It still cant build a fully working out of the box Linux kernel for x86, eg no 16 bit early boot stuff, patches for various stuff, some things not working.
It is stable though. Linux is just a hard target...
1. It has always been targetted at gcc, so no serious portability work has been done, more of a co-development thing. Linux will only compile correctly on a few recent versions of gcc, you cant compile old kernels on new gcc or vice versa.
2. There is a lot of inline assembler (including oddities like x86 16 bit code) that has to work exactly as specified, such as for creating memory barriers say, or other low level constructs. Inline assembler is non standard, although clang does now implement the gcc stuff.
3. You are making an ABI, so everything must be laid out exactly the same way. Portable C does not give you exact control of padding, again there are gcc extensions.
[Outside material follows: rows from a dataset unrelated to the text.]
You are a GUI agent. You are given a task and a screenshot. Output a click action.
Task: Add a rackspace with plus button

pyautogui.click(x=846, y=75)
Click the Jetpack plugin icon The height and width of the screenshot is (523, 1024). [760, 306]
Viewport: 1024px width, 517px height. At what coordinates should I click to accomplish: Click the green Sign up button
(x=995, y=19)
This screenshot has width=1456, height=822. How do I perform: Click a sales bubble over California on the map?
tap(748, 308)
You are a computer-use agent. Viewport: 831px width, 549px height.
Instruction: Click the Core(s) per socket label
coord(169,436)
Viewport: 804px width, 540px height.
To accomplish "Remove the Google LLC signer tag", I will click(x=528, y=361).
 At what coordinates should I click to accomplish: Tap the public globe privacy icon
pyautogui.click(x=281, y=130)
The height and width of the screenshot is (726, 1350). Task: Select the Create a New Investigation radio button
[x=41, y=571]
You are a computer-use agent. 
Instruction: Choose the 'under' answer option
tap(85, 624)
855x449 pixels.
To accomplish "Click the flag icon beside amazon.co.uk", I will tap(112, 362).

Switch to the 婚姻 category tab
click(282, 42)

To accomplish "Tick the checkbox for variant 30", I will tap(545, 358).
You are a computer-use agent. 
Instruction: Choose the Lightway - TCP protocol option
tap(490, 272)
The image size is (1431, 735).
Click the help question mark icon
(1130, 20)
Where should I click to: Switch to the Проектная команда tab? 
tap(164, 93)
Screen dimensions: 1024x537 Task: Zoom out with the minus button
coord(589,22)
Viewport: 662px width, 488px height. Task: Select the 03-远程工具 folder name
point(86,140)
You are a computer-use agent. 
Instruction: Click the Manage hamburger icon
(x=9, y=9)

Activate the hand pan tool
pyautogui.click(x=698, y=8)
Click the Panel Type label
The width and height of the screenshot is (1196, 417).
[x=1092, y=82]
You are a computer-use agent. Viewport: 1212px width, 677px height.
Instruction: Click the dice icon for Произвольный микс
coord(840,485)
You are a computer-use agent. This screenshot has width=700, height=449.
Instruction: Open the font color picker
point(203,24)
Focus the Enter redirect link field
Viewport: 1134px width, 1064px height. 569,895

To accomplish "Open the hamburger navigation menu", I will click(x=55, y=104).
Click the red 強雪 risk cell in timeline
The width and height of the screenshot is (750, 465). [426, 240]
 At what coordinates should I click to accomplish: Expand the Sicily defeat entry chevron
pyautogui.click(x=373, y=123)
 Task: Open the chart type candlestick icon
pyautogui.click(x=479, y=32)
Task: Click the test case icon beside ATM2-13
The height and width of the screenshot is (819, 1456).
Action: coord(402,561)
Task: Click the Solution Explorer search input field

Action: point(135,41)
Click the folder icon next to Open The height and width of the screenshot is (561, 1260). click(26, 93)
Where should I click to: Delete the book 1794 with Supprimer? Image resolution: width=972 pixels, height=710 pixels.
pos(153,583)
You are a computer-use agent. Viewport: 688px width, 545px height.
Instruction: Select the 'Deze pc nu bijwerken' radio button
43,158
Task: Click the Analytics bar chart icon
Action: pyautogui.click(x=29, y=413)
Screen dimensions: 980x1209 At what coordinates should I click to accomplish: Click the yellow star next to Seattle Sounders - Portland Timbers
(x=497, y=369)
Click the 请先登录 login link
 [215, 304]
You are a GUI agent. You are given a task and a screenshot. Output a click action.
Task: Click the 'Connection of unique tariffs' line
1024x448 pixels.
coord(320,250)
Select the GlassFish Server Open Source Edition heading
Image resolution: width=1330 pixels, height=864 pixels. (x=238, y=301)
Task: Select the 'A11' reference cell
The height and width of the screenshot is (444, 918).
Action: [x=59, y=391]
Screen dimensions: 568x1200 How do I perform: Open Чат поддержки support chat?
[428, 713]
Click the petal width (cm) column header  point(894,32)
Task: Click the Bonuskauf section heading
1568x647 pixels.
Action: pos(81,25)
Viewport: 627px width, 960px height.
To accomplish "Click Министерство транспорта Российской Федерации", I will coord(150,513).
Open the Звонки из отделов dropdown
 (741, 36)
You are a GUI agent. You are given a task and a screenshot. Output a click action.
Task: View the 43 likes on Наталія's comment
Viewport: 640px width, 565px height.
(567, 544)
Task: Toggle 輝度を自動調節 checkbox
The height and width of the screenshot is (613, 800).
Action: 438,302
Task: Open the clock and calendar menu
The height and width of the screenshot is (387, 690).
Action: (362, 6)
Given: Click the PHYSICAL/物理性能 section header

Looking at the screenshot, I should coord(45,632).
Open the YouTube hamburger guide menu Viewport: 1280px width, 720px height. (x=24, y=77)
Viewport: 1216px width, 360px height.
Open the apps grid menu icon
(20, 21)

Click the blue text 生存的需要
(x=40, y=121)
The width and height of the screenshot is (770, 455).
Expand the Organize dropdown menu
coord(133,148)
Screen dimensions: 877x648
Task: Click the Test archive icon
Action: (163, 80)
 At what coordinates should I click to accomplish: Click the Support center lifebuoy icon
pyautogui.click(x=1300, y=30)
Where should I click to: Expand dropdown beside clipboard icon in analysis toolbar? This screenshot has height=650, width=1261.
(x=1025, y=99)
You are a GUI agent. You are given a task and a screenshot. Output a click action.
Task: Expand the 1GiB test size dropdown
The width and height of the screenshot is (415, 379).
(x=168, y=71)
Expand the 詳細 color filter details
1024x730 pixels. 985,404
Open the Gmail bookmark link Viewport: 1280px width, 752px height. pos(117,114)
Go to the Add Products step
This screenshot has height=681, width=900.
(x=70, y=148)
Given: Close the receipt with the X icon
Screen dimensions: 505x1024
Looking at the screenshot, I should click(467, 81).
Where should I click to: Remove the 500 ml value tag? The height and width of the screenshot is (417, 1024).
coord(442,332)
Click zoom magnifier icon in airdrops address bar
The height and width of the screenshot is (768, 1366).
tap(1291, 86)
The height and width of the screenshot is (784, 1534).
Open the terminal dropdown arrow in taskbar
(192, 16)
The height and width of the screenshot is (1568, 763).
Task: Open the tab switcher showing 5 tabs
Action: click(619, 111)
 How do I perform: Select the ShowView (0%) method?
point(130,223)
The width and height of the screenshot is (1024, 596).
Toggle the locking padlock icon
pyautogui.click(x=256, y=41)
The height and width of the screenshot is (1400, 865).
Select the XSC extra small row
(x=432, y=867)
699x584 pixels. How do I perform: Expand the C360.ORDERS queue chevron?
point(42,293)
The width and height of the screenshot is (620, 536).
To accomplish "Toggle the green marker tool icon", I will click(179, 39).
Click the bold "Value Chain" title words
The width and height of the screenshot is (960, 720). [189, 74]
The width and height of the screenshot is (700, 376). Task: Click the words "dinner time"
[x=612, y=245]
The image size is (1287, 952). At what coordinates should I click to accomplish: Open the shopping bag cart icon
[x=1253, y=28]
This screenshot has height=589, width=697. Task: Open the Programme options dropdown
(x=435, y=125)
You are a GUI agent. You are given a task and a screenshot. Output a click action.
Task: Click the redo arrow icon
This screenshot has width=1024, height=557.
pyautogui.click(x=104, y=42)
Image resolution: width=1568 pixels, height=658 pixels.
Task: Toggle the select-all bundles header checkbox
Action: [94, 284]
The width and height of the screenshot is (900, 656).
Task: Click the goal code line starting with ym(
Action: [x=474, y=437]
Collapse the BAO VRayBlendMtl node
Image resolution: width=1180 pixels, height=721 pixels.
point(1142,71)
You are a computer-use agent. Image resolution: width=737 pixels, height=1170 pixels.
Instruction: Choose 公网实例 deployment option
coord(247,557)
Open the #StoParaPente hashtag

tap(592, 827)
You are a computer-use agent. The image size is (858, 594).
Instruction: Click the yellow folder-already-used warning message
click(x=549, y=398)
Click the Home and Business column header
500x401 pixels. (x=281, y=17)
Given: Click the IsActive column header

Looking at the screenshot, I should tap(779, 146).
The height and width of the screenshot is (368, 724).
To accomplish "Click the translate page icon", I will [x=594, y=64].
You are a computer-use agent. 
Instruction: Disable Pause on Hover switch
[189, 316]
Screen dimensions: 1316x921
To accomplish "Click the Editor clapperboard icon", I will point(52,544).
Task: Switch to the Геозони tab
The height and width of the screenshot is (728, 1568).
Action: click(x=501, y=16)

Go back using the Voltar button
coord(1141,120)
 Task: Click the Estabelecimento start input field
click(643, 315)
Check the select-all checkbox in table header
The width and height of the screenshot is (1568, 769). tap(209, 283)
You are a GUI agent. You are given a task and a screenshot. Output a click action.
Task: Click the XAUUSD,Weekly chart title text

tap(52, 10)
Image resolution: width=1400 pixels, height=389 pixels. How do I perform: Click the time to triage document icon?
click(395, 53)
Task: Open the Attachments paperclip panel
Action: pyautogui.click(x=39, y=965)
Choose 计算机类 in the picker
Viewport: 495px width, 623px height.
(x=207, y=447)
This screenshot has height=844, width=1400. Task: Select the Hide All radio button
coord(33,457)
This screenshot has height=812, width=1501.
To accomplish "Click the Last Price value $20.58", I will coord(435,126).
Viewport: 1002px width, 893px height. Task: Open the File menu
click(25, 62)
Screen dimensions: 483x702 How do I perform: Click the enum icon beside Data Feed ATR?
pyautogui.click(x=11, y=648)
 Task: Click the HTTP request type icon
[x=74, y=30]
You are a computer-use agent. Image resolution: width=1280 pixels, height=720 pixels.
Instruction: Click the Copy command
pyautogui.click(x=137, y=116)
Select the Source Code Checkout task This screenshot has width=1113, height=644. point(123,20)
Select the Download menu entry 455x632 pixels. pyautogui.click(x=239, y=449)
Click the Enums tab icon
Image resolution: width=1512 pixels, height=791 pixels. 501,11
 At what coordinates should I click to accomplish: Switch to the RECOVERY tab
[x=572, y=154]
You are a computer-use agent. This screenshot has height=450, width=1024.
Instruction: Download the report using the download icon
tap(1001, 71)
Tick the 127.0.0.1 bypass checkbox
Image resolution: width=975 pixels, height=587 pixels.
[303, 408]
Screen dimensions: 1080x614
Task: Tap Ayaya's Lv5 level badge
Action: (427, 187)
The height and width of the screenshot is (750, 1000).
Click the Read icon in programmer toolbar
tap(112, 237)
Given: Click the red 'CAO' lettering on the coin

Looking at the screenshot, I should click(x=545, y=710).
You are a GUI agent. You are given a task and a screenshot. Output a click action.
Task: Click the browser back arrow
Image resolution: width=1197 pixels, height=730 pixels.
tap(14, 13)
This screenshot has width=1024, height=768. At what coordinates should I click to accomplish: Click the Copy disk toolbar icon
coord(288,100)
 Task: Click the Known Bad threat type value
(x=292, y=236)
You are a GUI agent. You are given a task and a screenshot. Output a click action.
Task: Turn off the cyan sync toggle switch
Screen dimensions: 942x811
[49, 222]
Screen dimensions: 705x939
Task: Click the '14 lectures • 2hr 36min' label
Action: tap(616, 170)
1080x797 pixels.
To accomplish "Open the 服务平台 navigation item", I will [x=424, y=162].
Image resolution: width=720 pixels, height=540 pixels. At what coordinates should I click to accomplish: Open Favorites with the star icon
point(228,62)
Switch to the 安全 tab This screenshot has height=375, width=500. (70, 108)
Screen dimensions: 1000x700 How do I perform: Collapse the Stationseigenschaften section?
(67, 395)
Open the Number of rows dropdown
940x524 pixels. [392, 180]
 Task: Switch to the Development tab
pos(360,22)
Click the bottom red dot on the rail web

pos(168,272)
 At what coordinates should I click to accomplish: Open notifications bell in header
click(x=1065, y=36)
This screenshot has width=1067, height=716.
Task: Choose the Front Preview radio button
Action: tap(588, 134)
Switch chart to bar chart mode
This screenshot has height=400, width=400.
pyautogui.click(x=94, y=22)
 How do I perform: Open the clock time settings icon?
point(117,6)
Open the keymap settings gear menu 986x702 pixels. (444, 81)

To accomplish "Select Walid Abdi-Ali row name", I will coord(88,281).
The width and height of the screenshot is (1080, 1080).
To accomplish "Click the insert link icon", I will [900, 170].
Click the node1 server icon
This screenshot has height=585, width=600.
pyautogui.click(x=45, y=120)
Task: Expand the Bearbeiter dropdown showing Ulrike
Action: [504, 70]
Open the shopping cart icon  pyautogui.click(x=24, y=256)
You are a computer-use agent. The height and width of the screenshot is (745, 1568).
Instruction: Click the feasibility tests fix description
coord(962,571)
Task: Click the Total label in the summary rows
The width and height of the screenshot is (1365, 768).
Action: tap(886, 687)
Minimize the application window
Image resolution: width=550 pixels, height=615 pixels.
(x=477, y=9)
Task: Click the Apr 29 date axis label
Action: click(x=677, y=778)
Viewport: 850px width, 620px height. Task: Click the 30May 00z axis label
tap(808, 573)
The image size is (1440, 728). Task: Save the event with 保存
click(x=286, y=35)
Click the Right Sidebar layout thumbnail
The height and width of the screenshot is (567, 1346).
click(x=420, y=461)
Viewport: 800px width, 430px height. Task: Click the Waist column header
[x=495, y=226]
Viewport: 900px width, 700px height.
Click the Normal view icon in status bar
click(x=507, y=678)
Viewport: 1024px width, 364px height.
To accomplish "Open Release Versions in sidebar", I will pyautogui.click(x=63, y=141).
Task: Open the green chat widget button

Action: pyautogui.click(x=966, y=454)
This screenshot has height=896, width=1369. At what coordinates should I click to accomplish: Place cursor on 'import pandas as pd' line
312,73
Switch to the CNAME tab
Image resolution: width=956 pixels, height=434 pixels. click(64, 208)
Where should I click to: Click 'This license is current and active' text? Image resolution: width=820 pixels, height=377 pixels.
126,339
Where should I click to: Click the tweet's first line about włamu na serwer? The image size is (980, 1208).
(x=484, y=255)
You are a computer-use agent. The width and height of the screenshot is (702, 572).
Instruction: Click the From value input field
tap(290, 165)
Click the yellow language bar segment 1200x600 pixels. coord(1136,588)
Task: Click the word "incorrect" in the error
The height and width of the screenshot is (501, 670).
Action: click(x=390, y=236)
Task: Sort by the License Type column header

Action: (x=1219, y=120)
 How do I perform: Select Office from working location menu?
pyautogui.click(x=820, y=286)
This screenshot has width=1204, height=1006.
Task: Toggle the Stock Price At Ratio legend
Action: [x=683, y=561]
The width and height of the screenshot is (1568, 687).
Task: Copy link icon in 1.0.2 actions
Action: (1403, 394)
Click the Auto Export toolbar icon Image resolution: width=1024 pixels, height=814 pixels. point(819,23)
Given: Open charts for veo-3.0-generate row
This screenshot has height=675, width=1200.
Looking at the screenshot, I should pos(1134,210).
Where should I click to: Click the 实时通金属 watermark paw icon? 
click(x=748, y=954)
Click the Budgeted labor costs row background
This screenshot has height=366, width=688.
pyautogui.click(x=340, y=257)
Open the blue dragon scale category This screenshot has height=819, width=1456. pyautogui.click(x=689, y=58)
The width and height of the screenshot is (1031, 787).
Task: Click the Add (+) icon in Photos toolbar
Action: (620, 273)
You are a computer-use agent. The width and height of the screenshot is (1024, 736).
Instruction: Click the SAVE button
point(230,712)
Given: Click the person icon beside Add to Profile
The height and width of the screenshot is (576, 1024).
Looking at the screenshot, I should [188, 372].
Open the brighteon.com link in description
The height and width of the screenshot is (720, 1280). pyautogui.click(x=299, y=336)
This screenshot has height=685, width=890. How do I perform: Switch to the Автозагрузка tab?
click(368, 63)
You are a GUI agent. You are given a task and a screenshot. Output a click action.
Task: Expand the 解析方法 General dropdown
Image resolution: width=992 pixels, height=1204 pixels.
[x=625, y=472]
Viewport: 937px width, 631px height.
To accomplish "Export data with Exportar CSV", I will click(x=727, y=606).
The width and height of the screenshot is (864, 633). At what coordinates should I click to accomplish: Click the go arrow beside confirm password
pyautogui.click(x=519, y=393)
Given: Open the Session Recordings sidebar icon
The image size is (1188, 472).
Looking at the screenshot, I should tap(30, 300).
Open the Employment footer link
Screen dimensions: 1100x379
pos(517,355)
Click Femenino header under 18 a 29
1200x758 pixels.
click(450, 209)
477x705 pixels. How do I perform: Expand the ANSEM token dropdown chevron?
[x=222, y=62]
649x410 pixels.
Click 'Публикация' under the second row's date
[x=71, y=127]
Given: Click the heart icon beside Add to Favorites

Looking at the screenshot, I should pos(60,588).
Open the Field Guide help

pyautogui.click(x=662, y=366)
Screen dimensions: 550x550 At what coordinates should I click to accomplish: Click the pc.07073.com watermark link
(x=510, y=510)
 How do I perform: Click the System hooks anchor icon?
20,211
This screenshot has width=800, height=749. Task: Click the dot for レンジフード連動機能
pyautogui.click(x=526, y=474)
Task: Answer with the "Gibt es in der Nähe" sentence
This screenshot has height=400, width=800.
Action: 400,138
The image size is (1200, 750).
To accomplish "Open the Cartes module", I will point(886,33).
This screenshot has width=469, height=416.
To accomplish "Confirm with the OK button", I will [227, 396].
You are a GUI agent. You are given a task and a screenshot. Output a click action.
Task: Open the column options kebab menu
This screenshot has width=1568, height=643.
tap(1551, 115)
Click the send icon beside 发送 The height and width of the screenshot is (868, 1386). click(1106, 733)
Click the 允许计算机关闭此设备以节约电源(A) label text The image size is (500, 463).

4. Testing is hard - there are a huge number of optional modules, as well as SMP and non SMP builds, so even if you build the code with a new compiler without a lot of people using it it is hard to be sure it really works. There is no test suite...
Our cparser compiler cannot even try to compile Linux, because it does not support the gcc -regparm and the -softfloat arguments. These are features that do not matter for applications (on x86).
-regparm changes the calling convention, so the first arguments must be stored in registers instead of the stack
-softfloat uses library functions to emulate floating point operations instead of the FPU
It is stable though. Linux is just a hard target...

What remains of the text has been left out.